- [What to do]
Repeat the data below exactly. Include each line.
'''
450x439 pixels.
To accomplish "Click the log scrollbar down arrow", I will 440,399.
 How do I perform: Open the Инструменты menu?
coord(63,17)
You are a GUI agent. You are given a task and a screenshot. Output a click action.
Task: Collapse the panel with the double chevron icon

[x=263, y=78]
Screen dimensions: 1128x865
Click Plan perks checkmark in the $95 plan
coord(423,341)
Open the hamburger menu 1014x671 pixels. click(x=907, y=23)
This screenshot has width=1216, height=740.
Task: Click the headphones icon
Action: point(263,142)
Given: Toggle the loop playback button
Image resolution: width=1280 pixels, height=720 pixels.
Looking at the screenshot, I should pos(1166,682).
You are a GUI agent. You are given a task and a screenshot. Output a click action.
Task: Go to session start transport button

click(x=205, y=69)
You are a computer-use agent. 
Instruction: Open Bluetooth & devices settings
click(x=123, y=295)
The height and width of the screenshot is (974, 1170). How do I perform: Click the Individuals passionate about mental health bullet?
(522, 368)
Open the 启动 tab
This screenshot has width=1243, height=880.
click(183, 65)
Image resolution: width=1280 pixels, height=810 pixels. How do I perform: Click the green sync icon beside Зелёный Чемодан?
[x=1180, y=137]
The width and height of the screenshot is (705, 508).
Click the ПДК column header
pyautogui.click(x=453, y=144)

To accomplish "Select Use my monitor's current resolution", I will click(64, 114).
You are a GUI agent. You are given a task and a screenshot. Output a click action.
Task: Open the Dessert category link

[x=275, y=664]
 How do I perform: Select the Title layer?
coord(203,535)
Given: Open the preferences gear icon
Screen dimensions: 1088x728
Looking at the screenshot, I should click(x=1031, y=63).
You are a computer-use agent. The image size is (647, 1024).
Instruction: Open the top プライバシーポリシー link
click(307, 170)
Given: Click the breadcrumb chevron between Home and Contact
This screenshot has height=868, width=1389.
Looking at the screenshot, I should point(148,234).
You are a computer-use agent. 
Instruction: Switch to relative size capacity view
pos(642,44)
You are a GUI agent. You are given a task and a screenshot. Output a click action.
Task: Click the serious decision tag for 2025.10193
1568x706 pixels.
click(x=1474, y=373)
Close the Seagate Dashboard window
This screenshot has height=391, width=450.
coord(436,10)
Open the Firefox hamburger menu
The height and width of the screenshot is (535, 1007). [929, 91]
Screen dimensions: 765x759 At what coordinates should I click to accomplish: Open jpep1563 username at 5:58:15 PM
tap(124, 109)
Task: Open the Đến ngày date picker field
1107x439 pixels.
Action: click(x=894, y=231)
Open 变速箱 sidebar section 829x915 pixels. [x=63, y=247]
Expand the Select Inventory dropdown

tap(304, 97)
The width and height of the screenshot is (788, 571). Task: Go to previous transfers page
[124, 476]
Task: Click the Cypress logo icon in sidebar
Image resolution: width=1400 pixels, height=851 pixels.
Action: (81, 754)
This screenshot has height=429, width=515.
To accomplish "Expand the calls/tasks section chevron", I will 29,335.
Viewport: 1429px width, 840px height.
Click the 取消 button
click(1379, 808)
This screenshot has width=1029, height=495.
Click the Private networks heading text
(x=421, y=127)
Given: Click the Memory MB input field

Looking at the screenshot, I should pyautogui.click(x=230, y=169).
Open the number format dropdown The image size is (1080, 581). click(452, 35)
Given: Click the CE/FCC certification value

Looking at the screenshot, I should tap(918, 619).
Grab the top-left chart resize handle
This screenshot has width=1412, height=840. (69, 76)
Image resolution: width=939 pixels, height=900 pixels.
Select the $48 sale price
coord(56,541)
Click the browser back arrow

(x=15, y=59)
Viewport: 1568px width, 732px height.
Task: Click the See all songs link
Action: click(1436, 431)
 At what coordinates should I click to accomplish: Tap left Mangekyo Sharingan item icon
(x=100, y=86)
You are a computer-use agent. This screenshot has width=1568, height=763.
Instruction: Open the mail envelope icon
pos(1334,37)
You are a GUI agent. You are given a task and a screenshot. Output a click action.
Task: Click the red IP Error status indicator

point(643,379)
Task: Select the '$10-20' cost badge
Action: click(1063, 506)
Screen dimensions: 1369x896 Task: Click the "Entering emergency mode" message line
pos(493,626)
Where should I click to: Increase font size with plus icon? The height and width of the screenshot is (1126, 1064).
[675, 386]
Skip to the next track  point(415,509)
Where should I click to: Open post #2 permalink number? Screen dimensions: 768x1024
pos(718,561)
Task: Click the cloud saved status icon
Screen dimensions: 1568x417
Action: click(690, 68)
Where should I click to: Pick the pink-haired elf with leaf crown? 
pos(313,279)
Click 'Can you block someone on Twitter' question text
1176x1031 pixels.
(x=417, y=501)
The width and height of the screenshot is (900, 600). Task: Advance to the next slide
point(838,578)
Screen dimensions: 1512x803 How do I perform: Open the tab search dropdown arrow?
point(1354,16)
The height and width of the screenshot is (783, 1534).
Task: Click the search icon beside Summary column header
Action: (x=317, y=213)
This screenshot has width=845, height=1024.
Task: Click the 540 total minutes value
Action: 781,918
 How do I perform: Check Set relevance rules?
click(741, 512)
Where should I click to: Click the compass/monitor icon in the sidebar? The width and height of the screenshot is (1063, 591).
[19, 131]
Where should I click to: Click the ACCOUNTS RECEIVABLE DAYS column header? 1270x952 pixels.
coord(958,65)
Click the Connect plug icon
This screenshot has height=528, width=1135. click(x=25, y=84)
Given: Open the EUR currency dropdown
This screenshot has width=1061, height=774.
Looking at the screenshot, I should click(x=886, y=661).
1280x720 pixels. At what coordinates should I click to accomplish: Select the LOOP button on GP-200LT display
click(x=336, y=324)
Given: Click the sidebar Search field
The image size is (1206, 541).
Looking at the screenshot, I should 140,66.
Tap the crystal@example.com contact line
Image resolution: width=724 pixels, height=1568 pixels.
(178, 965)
'''
- [Exercise response]
450x439 pixels.
To accomplish "Click the log scrollbar down arrow", I will 440,399.
 How do I perform: Open the Инструменты menu?
coord(63,17)
You are a GUI agent. You are given a task and a screenshot. Output a click action.
Task: Collapse the panel with the double chevron icon

[x=263, y=78]
Screen dimensions: 1128x865
Click Plan perks checkmark in the $95 plan
coord(423,341)
Open the hamburger menu 1014x671 pixels. click(x=907, y=23)
This screenshot has width=1216, height=740.
Task: Click the headphones icon
Action: point(263,142)
Given: Toggle the loop playback button
Image resolution: width=1280 pixels, height=720 pixels.
Looking at the screenshot, I should pos(1166,682).
You are a GUI agent. You are given a task and a screenshot. Output a click action.
Task: Go to session start transport button

click(x=205, y=69)
You are a computer-use agent. 
Instruction: Open Bluetooth & devices settings
click(x=123, y=295)
The height and width of the screenshot is (974, 1170). How do I perform: Click the Individuals passionate about mental health bullet?
(522, 368)
Open the 启动 tab
This screenshot has width=1243, height=880.
click(183, 65)
Image resolution: width=1280 pixels, height=810 pixels. How do I perform: Click the green sync icon beside Зелёный Чемодан?
[x=1180, y=137]
The width and height of the screenshot is (705, 508).
Click the ПДК column header
pyautogui.click(x=453, y=144)

To accomplish "Select Use my monitor's current resolution", I will click(64, 114).
You are a GUI agent. You are given a task and a screenshot. Output a click action.
Task: Open the Dessert category link

[x=275, y=664]
 How do I perform: Select the Title layer?
coord(203,535)
Given: Open the preferences gear icon
Screen dimensions: 1088x728
Looking at the screenshot, I should click(x=1031, y=63).
You are a computer-use agent. The image size is (647, 1024).
Instruction: Open the top プライバシーポリシー link
click(307, 170)
Given: Click the breadcrumb chevron between Home and Contact
This screenshot has height=868, width=1389.
Looking at the screenshot, I should point(148,234).
You are a computer-use agent. 
Instruction: Switch to relative size capacity view
pos(642,44)
You are a GUI agent. You are given a task and a screenshot. Output a click action.
Task: Click the serious decision tag for 2025.10193
1568x706 pixels.
click(x=1474, y=373)
Close the Seagate Dashboard window
This screenshot has height=391, width=450.
coord(436,10)
Open the Firefox hamburger menu
The height and width of the screenshot is (535, 1007). [929, 91]
Screen dimensions: 765x759 At what coordinates should I click to accomplish: Open jpep1563 username at 5:58:15 PM
tap(124, 109)
Task: Open the Đến ngày date picker field
1107x439 pixels.
Action: click(x=894, y=231)
Open 变速箱 sidebar section 829x915 pixels. [x=63, y=247]
Expand the Select Inventory dropdown

tap(304, 97)
The width and height of the screenshot is (788, 571). Task: Go to previous transfers page
[124, 476]
Task: Click the Cypress logo icon in sidebar
Image resolution: width=1400 pixels, height=851 pixels.
Action: (81, 754)
This screenshot has height=429, width=515.
To accomplish "Expand the calls/tasks section chevron", I will 29,335.
Viewport: 1429px width, 840px height.
Click the 取消 button
click(1379, 808)
This screenshot has width=1029, height=495.
Click the Private networks heading text
(x=421, y=127)
Given: Click the Memory MB input field

Looking at the screenshot, I should pyautogui.click(x=230, y=169).
Open the number format dropdown The image size is (1080, 581). click(452, 35)
Given: Click the CE/FCC certification value

Looking at the screenshot, I should tap(918, 619).
Grab the top-left chart resize handle
This screenshot has width=1412, height=840. (69, 76)
Image resolution: width=939 pixels, height=900 pixels.
Select the $48 sale price
coord(56,541)
Click the browser back arrow

(x=15, y=59)
Viewport: 1568px width, 732px height.
Task: Click the See all songs link
Action: click(1436, 431)
 At what coordinates should I click to accomplish: Tap left Mangekyo Sharingan item icon
(x=100, y=86)
You are a computer-use agent. This screenshot has width=1568, height=763.
Instruction: Open the mail envelope icon
pos(1334,37)
You are a GUI agent. You are given a task and a screenshot. Output a click action.
Task: Click the red IP Error status indicator

point(643,379)
Task: Select the '$10-20' cost badge
Action: click(1063, 506)
Screen dimensions: 1369x896 Task: Click the "Entering emergency mode" message line
pos(493,626)
Where should I click to: Increase font size with plus icon? The height and width of the screenshot is (1126, 1064).
[675, 386]
Skip to the next track  point(415,509)
Where should I click to: Open post #2 permalink number? Screen dimensions: 768x1024
pos(718,561)
Task: Click the cloud saved status icon
Screen dimensions: 1568x417
Action: click(690, 68)
Where should I click to: Pick the pink-haired elf with leaf crown? 
pos(313,279)
Click 'Can you block someone on Twitter' question text
1176x1031 pixels.
(x=417, y=501)
The width and height of the screenshot is (900, 600). Task: Advance to the next slide
point(838,578)
Screen dimensions: 1512x803 How do I perform: Open the tab search dropdown arrow?
point(1354,16)
The height and width of the screenshot is (783, 1534).
Task: Click the search icon beside Summary column header
Action: (x=317, y=213)
This screenshot has width=845, height=1024.
Task: Click the 540 total minutes value
Action: 781,918
 How do I perform: Check Set relevance rules?
click(741, 512)
Where should I click to: Click the compass/monitor icon in the sidebar? The width and height of the screenshot is (1063, 591).
[19, 131]
Where should I click to: Click the ACCOUNTS RECEIVABLE DAYS column header? 1270x952 pixels.
coord(958,65)
Click the Connect plug icon
This screenshot has height=528, width=1135. click(x=25, y=84)
Given: Open the EUR currency dropdown
This screenshot has width=1061, height=774.
Looking at the screenshot, I should click(x=886, y=661).
1280x720 pixels. At what coordinates should I click to accomplish: Select the LOOP button on GP-200LT display
click(x=336, y=324)
Given: Click the sidebar Search field
The image size is (1206, 541).
Looking at the screenshot, I should 140,66.
Tap the crystal@example.com contact line
Image resolution: width=724 pixels, height=1568 pixels.
(178, 965)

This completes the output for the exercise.